Этер никогда не слышал о ней, только запомнил единственное слово, которое невольно вырвалось у Гранни, когда он, пятилетний, спросил ее о матери.
Ванесса! Она живет где-то на свете… Так сказала его бабушка. Мир бабушки складывался только из Роселидо, Стокерсфилда в пятнадцати милях от поместья и Вигайн в прежней Отчизне. А мир, про который Этер столько узнавал в школе, был огромен.
Где-то на свете… За такое задание не возьмется даже самое крупное детективное агентство. О детективах он к тому времени знал все.
Поиски нельзя вести без данных о фамилии, годе рождения. Тем более без денег.

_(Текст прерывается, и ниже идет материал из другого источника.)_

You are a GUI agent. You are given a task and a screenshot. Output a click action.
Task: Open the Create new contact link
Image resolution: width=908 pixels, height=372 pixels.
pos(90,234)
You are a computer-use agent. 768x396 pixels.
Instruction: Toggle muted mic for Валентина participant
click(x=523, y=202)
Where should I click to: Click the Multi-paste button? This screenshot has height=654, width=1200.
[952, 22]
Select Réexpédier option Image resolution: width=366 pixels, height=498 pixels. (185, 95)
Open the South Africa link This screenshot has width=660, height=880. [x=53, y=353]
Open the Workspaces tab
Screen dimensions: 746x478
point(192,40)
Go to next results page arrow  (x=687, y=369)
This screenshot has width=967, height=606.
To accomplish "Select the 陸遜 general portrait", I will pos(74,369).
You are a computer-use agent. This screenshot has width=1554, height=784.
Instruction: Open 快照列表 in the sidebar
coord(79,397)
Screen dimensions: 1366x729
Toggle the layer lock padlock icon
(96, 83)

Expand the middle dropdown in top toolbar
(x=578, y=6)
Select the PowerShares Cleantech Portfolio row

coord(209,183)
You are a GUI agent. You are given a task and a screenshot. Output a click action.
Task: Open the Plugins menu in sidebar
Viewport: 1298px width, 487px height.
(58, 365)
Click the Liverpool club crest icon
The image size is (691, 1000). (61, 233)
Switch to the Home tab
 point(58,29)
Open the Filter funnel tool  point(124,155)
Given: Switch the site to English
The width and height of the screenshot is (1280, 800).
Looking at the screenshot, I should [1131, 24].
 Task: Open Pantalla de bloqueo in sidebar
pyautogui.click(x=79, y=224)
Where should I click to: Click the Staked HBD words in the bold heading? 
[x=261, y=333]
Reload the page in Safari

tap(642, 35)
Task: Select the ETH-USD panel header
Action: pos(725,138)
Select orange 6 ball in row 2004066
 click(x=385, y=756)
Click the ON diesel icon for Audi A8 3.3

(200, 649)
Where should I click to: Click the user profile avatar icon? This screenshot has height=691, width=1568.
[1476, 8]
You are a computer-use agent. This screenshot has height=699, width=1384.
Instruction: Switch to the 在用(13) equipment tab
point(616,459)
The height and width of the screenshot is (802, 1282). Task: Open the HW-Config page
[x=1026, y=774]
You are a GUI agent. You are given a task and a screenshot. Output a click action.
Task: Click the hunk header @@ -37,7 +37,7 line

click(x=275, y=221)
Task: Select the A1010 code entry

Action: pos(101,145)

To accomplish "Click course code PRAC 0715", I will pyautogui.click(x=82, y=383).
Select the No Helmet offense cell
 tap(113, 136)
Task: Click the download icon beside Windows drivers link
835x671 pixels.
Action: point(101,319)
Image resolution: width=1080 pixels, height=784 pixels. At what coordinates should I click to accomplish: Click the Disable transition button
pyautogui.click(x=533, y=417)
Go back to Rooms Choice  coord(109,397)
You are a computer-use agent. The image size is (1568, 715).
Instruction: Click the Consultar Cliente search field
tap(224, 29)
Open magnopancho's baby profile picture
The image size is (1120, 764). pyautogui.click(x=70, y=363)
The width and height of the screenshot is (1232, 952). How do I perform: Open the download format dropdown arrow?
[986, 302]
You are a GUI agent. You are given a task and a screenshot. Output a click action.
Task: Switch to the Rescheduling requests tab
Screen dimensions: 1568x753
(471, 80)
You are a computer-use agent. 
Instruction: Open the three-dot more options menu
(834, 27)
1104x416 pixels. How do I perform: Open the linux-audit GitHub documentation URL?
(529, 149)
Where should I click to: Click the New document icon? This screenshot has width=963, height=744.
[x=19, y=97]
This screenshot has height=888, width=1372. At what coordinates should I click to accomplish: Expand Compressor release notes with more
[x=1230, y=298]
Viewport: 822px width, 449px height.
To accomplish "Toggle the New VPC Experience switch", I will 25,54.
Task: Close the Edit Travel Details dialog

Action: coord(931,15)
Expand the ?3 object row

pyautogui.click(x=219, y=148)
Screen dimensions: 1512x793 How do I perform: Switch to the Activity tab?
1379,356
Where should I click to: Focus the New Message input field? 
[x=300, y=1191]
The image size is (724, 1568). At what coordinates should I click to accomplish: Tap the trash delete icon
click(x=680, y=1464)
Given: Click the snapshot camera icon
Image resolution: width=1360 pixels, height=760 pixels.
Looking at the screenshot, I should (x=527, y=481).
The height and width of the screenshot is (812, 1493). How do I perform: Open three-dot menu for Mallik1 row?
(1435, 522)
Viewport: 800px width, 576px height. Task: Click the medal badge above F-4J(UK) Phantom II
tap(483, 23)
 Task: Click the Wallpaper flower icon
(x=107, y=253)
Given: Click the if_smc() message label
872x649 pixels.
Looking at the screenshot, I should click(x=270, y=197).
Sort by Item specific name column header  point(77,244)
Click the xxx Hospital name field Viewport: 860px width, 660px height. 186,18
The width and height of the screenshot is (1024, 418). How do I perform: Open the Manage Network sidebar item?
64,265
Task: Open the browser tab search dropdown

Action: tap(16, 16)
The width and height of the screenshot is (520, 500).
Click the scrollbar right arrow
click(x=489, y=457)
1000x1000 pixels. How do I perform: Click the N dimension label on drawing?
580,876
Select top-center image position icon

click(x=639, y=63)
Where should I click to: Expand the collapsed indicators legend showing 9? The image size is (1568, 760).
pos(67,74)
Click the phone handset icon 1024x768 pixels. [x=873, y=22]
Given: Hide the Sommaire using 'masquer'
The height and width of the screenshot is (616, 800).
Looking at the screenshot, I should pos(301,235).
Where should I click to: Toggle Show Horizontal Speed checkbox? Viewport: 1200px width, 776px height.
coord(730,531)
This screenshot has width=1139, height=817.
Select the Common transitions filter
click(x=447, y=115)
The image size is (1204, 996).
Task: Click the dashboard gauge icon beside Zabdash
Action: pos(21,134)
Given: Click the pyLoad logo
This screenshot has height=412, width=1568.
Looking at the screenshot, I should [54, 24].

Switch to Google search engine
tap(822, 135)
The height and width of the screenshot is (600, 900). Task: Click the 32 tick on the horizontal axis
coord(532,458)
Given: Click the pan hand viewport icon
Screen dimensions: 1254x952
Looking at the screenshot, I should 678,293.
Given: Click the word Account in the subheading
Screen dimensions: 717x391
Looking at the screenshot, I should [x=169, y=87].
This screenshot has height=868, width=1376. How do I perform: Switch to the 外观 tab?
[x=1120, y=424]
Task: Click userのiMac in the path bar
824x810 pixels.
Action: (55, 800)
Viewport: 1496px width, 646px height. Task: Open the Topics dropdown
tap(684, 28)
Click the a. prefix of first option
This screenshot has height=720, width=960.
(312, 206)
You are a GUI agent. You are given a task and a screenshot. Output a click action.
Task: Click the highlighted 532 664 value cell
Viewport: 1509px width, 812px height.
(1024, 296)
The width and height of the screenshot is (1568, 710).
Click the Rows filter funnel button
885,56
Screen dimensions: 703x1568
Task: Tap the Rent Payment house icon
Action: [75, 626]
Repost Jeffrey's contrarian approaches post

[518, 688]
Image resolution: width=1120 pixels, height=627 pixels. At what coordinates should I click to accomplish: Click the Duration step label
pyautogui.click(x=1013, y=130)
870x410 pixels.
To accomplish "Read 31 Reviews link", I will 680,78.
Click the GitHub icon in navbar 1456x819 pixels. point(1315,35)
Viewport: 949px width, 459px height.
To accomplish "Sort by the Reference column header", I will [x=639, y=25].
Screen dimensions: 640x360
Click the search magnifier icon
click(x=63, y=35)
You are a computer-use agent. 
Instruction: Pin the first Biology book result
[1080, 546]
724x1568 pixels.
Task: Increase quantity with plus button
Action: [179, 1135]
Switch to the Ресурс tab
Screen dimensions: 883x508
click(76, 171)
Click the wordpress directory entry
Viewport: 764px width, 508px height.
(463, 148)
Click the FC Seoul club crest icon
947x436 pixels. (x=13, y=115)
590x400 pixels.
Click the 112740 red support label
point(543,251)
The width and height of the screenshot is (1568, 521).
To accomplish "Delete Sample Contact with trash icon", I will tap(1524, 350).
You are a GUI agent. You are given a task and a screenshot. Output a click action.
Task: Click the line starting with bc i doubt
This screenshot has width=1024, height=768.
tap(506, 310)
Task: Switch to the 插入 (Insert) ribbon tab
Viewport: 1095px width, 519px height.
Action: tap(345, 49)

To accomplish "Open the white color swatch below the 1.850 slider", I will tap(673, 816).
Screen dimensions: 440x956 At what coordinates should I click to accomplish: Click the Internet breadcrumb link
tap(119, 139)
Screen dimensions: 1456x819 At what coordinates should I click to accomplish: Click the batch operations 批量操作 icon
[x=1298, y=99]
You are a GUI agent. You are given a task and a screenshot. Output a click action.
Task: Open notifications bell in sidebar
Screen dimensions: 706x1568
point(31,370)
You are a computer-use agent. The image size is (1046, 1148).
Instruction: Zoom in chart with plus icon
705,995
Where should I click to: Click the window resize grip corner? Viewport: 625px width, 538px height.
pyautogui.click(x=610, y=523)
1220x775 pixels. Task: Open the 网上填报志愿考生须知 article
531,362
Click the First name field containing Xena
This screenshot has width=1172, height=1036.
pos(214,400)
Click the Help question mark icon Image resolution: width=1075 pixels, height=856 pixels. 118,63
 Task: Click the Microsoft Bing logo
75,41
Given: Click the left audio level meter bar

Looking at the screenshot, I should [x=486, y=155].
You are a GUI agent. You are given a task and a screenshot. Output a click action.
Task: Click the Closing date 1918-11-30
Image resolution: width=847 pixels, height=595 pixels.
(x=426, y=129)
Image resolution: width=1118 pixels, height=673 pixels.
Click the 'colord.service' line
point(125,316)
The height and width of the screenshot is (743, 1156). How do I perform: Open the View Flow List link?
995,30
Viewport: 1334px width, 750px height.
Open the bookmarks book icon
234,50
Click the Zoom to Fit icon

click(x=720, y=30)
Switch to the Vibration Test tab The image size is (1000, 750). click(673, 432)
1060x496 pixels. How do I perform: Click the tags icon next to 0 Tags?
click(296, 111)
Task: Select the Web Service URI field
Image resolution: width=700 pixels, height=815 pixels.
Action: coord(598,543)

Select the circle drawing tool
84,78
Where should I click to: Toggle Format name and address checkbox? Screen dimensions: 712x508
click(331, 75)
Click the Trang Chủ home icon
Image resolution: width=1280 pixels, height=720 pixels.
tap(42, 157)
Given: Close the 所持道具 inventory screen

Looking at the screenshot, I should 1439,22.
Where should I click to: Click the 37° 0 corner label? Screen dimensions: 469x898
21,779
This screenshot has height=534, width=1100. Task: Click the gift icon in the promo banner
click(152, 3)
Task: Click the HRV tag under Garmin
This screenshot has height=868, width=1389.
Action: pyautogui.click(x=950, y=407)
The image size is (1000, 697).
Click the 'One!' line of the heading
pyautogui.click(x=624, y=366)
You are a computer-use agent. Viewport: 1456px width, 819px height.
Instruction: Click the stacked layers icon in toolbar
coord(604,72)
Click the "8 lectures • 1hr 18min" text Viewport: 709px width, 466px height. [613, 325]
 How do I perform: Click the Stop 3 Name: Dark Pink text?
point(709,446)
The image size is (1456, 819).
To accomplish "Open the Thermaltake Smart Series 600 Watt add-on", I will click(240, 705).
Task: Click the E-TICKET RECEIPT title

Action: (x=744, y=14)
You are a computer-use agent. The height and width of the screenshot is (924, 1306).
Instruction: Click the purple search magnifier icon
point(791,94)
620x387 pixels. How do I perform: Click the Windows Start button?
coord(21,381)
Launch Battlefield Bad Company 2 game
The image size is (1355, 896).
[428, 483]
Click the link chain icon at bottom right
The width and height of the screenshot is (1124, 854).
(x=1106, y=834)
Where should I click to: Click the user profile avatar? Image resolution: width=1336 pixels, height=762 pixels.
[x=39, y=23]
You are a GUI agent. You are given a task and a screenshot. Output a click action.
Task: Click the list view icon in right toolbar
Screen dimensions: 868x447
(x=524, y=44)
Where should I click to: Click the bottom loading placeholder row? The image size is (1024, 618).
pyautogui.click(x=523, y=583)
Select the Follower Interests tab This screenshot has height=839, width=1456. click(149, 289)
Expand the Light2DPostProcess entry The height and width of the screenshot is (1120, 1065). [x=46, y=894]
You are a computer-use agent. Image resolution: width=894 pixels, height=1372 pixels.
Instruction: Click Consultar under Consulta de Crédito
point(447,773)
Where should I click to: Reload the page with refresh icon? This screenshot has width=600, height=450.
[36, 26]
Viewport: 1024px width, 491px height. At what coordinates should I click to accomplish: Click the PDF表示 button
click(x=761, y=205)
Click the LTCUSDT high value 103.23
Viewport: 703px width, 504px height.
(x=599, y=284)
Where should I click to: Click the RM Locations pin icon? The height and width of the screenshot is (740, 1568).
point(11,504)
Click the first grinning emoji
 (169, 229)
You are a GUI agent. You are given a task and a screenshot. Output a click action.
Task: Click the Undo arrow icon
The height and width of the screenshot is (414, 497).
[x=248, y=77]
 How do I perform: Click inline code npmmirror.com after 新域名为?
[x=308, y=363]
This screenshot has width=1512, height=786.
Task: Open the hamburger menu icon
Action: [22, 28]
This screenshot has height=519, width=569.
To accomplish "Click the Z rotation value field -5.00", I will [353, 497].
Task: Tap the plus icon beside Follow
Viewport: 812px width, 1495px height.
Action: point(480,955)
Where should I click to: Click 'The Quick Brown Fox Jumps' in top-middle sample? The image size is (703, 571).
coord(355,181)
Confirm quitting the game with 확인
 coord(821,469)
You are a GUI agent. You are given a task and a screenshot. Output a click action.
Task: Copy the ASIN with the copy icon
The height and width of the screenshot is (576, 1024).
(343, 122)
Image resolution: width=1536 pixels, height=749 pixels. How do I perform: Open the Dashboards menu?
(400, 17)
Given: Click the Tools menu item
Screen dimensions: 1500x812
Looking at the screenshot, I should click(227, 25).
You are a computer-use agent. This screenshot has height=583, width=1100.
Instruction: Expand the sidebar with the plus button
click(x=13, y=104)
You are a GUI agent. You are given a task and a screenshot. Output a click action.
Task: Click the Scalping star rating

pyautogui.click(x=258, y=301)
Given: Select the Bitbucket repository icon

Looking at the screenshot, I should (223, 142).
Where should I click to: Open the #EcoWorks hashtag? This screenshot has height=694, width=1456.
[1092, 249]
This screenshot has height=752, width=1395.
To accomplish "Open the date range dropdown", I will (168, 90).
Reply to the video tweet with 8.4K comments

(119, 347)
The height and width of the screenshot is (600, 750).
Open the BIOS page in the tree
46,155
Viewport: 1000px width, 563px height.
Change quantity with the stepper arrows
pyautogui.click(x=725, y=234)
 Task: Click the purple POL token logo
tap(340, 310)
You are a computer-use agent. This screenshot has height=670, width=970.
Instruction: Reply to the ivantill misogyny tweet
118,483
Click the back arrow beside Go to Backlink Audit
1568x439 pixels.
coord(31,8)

А у него не было ни цента.
Он получал все, что хотел, все, о чем ему стоило упомянуть или отметить в каталогах знаменитых фирм. У него было все, кроме самой ничтожной монетки. Платила всегда Кора, в основном чеками. Он долго размышлял, прежде чем посвятить ее в свою тайну. Но иного выхода не было.
– Мне нужно найти свою мать, Кора, – решился он довериться ей.
– Как же я могу помочь тебе, Этер? Это не только твое дело, это касается и твоего отца.
– Я не хочу ни о чем рассказывать отцу. А от тебя мне нужны только деньги, все остальное тебе не обязательно знать.
– Я не могу дать их тебе для этой цели, Этер, без ведома мистера Станнингтона.
– Мистер Станнингтон разлучил меня с бабушкой только за одну песенку на языке, которого он стыдился. Он не любит мою мать, если не разрешает даже упоминать о ней. От нее у меня не осталось ничего, даже фантазий. Пустой кадр в конце кинопленки. – Ему было уже почти четырнадцать, он обожал фотографировать, расходовал километры пленки и с удовольствием пользовался жаргоном кинооператоров.